- _EXCERPT PROVIDED_
-.-.-
Question

If the determinant $$ \begin{vmatrix}a&b&2a\alpha+3b\\b&c&2b\alpha+3c\\2a\alpha+3b&2b\alpha+3c&0\end{vmatrix}\\=0, $$ then
A
$$ a,b,c $$ are in $$ H.P. $$
B
$$ \alpha $$ is a root of $$ 4ax^2+12bx+9c=0 $$ or $$ a,b,c $$ are in $$ G.P. $$
C
$$ a,b,c $$ are in $$ G.P. $$ only
D
$$ a,b,c $$ are in $$ \mathrm A.\mathrm P $$.

Answer

**step1 Calculate the Determinant of the Matrix**

First, we need to calculate the determinant of the given 3x3 matrix. The formula for the determinant of a 3x3 matrix $$ \begin{pmatrix}m&n&p\\q&r&s\\t&u&v\end{pmatrix} $$ is $$ m(rv-su) - n(qv-st) + p(qu-rt) $$.

For our matrix, let's denote the elements:
$$ m=a, n=b, p=2a\alpha+3b $$
$$ q=b, r=c, s=2b\alpha+3c $$
$$ t=2a\alpha+3b, u=2b\alpha+3c, v=0 $$
Let $$ X = 2a\alpha+3b $$ and $$ Y = 2b\alpha+3c $$ to simplify the expressions during calculation.
Substituting these into the determinant formula:

$$ \begin{vmatrix}a&b&X\\b&c&Y\\X&Y&0\end{vmatrix} = a(c \cdot 0 - Y \cdot Y) - b(b \cdot 0 - Y \cdot X) + X(b \cdot Y - c \cdot X) $$
$$ = a(-Y^2) - b(-XY) + bXY - cX^2 $$
$$ = -aY^2 + bXY + bXY - cX^2 $$
$$ = -aY^2 + 2bXY - cX^2 $$

**step2 Set the Determinant to Zero and Formulate the Condition**

The problem states that the determinant is equal to zero. So we set the expression derived in Step 1 to zero. We can rearrange the terms to make the leading coefficient positive.

$$ -aY^2 + 2bXY - cX^2 = 0 $$
$$ cX^2 - 2bXY + aY^2 = 0 $$

**step3 Substitute Back the Original Expressions for X and Y**

Now, we substitute back the original expressions for $$ X $$ and $$ Y $$ into the equation from Step 2.
-.-.-
- _RECORDED DATA_
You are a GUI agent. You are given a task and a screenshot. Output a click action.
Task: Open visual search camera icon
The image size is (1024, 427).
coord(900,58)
-.-.-
- _WRITTEN TASKS_
A - Using the worked solution to the determinant problem, decide whether each statement agrees with it: (i) the solution sets X equal to 2aα + 3b, (ii) the entry in the bottom-right corner of the matrix is 3c, and (iii) in Step 2, the terms are rearranged so the leading coefficient becomes negative. Answer yes or no for each, and quote the words of the solution that decide it.
B - Carry the worked solution to the determinant problem forward from the point where it stops.

- _WRITTEN ANSWERS_
A -
(i) Yes: "Let $$ X = 2a\alpha+3b $$ and $$ Y = 2b\alpha+3c $$ to simplify the expressions during calculation."
(ii) No: "v=0"
(iii) No: "We can rearrange the terms to make the leading coefficient positive."

B -
$$ X = 2a\alpha+3b $$
$$ Y = 2b\alpha+3c $$

Substituting these into $$ cX^2 - 2bXY + aY^2 = 0 $$ gives:

$$ c(2a\alpha+3b)^2 - 2b(2a\alpha+3b)(2b\alpha+3c) + a(2b\alpha+3c)^2 = 0 $$

**step4 Expand and Simplify the Equation**

Next, we expand each term and combine like terms. This will result in a quadratic equation in terms of $$ \alpha $$.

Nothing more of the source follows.